LISTED ENTRIES:
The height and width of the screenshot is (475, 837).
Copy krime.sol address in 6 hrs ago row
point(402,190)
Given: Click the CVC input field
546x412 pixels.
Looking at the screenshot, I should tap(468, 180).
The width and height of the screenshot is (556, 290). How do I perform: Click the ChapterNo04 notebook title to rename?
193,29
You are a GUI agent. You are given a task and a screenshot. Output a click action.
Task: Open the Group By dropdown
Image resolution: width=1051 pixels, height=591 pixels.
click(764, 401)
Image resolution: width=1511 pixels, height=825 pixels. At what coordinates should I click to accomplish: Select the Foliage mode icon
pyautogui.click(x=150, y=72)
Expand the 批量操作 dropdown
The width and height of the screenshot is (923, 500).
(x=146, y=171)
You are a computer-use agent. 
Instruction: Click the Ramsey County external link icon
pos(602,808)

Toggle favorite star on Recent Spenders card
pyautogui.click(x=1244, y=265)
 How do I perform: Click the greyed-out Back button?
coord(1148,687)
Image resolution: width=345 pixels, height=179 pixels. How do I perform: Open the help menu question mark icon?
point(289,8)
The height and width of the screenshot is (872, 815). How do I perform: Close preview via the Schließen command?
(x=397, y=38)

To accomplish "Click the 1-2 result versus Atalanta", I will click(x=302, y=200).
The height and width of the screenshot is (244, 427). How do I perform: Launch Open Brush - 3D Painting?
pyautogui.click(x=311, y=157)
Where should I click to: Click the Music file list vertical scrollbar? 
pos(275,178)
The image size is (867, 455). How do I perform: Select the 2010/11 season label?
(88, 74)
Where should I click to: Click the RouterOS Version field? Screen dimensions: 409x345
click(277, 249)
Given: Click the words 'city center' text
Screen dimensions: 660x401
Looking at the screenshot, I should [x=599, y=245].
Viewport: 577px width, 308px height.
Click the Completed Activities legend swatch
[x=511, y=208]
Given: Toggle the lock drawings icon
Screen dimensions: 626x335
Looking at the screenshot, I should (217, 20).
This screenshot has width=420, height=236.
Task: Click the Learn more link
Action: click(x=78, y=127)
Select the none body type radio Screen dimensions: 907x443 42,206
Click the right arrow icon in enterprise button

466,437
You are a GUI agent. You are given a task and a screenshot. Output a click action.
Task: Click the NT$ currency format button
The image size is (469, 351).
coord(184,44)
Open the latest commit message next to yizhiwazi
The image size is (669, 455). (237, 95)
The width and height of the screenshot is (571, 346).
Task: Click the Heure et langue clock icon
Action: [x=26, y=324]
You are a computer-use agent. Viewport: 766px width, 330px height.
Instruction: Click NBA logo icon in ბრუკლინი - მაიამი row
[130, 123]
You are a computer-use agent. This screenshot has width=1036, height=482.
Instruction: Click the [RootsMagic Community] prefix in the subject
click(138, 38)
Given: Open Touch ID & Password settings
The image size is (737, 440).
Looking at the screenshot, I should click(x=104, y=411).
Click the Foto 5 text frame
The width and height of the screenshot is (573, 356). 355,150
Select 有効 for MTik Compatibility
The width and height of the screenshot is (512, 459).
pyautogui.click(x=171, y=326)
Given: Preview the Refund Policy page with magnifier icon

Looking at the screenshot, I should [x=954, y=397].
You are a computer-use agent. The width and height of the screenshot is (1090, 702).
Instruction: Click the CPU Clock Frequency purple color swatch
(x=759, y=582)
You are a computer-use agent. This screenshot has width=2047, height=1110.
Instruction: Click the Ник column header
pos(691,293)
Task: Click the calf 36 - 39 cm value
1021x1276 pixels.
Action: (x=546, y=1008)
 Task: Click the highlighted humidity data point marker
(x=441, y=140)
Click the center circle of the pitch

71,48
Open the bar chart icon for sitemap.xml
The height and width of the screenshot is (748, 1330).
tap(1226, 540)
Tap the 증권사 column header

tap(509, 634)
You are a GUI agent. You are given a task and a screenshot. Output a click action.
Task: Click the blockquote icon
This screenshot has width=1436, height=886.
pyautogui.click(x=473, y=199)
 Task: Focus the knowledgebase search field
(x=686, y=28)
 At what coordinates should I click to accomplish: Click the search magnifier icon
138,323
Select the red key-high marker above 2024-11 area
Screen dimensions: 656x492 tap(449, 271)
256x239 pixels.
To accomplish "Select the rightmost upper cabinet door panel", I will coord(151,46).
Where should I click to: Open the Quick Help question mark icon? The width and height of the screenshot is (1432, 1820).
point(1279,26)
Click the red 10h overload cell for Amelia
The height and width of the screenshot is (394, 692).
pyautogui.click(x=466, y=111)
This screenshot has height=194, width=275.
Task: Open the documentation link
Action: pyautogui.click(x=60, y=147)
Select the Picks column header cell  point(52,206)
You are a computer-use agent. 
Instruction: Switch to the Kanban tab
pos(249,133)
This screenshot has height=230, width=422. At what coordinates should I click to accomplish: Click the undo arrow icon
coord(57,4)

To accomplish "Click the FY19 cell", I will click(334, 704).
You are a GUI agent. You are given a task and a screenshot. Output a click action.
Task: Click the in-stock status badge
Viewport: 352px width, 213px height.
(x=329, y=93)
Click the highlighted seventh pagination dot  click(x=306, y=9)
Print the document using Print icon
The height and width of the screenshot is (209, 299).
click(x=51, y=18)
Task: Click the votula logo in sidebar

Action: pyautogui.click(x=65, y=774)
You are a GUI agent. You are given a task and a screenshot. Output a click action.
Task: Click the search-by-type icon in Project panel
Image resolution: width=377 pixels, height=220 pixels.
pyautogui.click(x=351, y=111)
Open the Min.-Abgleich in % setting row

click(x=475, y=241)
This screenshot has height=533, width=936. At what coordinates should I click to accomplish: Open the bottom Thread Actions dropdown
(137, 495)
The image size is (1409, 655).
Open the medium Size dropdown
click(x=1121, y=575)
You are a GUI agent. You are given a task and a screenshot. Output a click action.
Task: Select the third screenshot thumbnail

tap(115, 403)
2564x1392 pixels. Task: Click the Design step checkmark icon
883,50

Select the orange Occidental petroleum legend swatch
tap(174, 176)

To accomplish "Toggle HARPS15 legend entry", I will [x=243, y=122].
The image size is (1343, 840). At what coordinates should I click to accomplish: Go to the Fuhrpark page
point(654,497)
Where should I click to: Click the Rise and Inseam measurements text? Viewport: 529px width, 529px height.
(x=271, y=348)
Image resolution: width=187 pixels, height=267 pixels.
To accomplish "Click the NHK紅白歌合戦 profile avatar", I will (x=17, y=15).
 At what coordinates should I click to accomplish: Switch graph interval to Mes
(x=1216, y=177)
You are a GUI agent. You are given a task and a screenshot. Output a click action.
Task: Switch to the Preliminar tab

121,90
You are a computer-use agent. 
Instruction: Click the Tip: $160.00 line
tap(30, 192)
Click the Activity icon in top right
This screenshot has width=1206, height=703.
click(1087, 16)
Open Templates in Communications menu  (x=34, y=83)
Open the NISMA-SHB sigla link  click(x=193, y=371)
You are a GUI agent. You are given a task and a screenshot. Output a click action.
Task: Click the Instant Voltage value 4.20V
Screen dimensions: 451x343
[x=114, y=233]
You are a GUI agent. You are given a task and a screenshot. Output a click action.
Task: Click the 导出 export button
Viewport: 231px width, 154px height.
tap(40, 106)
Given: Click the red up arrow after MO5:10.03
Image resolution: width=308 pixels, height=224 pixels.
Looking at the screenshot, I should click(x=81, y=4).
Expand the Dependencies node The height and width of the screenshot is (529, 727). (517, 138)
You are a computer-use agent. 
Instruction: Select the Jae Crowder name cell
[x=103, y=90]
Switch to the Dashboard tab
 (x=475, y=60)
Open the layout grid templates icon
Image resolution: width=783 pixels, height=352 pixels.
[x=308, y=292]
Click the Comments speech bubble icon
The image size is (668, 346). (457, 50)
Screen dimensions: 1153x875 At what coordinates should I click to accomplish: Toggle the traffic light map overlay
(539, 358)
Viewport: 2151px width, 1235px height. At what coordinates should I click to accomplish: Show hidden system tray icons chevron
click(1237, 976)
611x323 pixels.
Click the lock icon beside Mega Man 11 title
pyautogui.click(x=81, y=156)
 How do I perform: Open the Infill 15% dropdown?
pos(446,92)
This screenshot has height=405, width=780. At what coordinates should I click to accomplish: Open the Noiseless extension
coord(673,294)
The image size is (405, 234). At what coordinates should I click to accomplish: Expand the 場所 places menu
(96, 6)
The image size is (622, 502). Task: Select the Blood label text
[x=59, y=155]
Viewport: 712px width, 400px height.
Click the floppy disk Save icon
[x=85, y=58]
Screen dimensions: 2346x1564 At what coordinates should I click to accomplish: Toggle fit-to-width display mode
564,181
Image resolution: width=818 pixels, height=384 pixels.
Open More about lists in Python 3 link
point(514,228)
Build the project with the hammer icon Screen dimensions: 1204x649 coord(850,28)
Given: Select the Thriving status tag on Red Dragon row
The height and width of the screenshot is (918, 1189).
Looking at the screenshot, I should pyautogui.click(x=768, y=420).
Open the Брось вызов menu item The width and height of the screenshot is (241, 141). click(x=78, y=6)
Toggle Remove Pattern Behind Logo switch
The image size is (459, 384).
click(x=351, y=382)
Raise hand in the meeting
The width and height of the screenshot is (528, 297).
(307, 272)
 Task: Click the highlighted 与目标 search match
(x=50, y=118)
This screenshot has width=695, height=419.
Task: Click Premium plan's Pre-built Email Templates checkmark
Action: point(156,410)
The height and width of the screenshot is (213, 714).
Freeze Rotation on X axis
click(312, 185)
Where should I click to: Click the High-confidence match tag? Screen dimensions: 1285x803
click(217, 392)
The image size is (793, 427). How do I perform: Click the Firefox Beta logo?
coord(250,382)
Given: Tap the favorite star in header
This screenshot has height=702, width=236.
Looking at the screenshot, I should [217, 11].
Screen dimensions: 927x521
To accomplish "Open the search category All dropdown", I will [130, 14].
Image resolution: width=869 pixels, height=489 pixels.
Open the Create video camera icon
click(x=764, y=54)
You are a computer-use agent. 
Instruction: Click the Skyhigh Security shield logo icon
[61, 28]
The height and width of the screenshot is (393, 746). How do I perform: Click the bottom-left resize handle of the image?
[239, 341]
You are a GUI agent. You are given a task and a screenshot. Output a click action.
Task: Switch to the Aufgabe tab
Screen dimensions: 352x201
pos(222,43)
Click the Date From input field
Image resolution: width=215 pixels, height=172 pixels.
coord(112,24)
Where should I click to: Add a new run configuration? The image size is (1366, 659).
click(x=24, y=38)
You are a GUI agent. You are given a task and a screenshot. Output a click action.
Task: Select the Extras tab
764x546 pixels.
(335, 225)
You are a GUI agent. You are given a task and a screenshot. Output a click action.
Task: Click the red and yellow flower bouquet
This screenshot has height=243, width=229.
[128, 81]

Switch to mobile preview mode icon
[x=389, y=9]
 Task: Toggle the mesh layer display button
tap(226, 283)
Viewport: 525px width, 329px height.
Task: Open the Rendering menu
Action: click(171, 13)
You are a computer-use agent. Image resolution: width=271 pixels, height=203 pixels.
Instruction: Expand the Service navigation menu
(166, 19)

WHAT IS REQUIRED: Copy out the data from its first line up to and including the line with "click(764, 401)", word for word.

RESULT OF THE EXERCISE:
The height and width of the screenshot is (475, 837).
Copy krime.sol address in 6 hrs ago row
point(402,190)
Given: Click the CVC input field
546x412 pixels.
Looking at the screenshot, I should tap(468, 180).
The width and height of the screenshot is (556, 290). How do I perform: Click the ChapterNo04 notebook title to rename?
193,29
You are a GUI agent. You are given a task and a screenshot. Output a click action.
Task: Open the Group By dropdown
Image resolution: width=1051 pixels, height=591 pixels.
click(764, 401)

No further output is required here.